What you will do:
Below are records; transcribe each one exactly.

Stored data entries:
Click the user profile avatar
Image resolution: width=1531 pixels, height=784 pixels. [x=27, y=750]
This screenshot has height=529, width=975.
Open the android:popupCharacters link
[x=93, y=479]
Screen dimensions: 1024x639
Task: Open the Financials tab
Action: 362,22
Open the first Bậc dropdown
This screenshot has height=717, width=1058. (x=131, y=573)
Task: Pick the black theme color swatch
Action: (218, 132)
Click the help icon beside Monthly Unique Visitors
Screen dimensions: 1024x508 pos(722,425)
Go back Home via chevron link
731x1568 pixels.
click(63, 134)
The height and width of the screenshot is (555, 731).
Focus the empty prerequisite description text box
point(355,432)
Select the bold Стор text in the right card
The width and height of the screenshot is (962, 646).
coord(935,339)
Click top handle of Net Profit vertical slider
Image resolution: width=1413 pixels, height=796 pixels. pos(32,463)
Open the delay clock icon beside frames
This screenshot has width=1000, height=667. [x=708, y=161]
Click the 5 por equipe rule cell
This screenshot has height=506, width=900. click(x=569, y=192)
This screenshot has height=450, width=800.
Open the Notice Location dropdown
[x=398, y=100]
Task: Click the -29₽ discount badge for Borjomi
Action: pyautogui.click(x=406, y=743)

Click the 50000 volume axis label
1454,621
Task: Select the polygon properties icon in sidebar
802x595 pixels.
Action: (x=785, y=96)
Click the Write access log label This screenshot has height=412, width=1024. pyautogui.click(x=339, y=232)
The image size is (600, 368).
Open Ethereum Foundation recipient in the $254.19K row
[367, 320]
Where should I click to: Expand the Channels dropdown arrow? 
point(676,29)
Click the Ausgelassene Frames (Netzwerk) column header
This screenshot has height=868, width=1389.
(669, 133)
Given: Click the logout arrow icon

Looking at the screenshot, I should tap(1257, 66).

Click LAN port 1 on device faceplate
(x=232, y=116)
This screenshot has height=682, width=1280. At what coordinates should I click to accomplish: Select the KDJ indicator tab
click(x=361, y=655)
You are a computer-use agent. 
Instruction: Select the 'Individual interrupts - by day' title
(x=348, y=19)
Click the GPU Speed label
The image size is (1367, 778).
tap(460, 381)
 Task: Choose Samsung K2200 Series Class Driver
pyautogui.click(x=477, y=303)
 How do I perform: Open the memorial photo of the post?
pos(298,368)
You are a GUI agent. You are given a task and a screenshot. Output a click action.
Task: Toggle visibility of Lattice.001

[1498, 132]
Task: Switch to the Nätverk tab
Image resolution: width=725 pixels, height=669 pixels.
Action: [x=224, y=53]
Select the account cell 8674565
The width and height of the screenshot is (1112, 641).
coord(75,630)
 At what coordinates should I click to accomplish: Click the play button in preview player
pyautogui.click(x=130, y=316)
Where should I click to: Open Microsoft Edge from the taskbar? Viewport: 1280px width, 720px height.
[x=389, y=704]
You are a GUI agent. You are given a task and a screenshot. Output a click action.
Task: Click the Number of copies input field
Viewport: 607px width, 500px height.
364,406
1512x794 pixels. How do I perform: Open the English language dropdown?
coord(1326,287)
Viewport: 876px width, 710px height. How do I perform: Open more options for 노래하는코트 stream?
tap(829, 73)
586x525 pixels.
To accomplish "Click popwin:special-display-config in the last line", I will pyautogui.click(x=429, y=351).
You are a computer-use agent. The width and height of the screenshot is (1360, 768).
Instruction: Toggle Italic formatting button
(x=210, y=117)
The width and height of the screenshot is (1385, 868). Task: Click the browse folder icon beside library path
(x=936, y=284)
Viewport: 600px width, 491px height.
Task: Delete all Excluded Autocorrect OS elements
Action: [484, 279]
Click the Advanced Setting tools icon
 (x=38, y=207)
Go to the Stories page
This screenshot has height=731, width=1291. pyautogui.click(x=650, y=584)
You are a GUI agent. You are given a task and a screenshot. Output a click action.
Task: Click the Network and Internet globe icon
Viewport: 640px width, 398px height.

Exercise response:
Click the user profile avatar
Image resolution: width=1531 pixels, height=784 pixels. [x=27, y=750]
This screenshot has height=529, width=975.
Open the android:popupCharacters link
[x=93, y=479]
Screen dimensions: 1024x639
Task: Open the Financials tab
Action: 362,22
Open the first Bậc dropdown
This screenshot has height=717, width=1058. (x=131, y=573)
Task: Pick the black theme color swatch
Action: (218, 132)
Click the help icon beside Monthly Unique Visitors
Screen dimensions: 1024x508 pos(722,425)
Go back Home via chevron link
731x1568 pixels.
click(63, 134)
The height and width of the screenshot is (555, 731).
Focus the empty prerequisite description text box
point(355,432)
Select the bold Стор text in the right card
The width and height of the screenshot is (962, 646).
coord(935,339)
Click top handle of Net Profit vertical slider
Image resolution: width=1413 pixels, height=796 pixels. pos(32,463)
Open the delay clock icon beside frames
This screenshot has width=1000, height=667. [x=708, y=161]
Click the 5 por equipe rule cell
This screenshot has height=506, width=900. click(x=569, y=192)
This screenshot has height=450, width=800.
Open the Notice Location dropdown
[x=398, y=100]
Task: Click the -29₽ discount badge for Borjomi
Action: pyautogui.click(x=406, y=743)

Click the 50000 volume axis label
1454,621
Task: Select the polygon properties icon in sidebar
802x595 pixels.
Action: (x=785, y=96)
Click the Write access log label This screenshot has height=412, width=1024. pyautogui.click(x=339, y=232)
The image size is (600, 368).
Open Ethereum Foundation recipient in the $254.19K row
[367, 320]
Where should I click to: Expand the Channels dropdown arrow? 
point(676,29)
Click the Ausgelassene Frames (Netzwerk) column header
This screenshot has height=868, width=1389.
(669, 133)
Given: Click the logout arrow icon

Looking at the screenshot, I should tap(1257, 66).

Click LAN port 1 on device faceplate
(x=232, y=116)
This screenshot has height=682, width=1280. At what coordinates should I click to accomplish: Select the KDJ indicator tab
click(x=361, y=655)
You are a computer-use agent. 
Instruction: Select the 'Individual interrupts - by day' title
(x=348, y=19)
Click the GPU Speed label
The image size is (1367, 778).
tap(460, 381)
 Task: Choose Samsung K2200 Series Class Driver
pyautogui.click(x=477, y=303)
 How do I perform: Open the memorial photo of the post?
pos(298,368)
You are a GUI agent. You are given a task and a screenshot. Output a click action.
Task: Toggle visibility of Lattice.001

[1498, 132]
Task: Switch to the Nätverk tab
Image resolution: width=725 pixels, height=669 pixels.
Action: [x=224, y=53]
Select the account cell 8674565
The width and height of the screenshot is (1112, 641).
coord(75,630)
 At what coordinates should I click to accomplish: Click the play button in preview player
pyautogui.click(x=130, y=316)
Where should I click to: Open Microsoft Edge from the taskbar? Viewport: 1280px width, 720px height.
[x=389, y=704]
You are a GUI agent. You are given a task and a screenshot. Output a click action.
Task: Click the Number of copies input field
Viewport: 607px width, 500px height.
364,406
1512x794 pixels. How do I perform: Open the English language dropdown?
coord(1326,287)
Viewport: 876px width, 710px height. How do I perform: Open more options for 노래하는코트 stream?
tap(829, 73)
586x525 pixels.
To accomplish "Click popwin:special-display-config in the last line", I will pyautogui.click(x=429, y=351).
You are a computer-use agent. The width and height of the screenshot is (1360, 768).
Instruction: Toggle Italic formatting button
(x=210, y=117)
The width and height of the screenshot is (1385, 868). Task: Click the browse folder icon beside library path
(x=936, y=284)
Viewport: 600px width, 491px height.
Task: Delete all Excluded Autocorrect OS elements
Action: [484, 279]
Click the Advanced Setting tools icon
 (x=38, y=207)
Go to the Stories page
This screenshot has height=731, width=1291. pyautogui.click(x=650, y=584)
You are a GUI agent. You are given a task and a screenshot. Output a click action.
Task: Click the Network and Internet globe icon
Viewport: 640px width, 398px height.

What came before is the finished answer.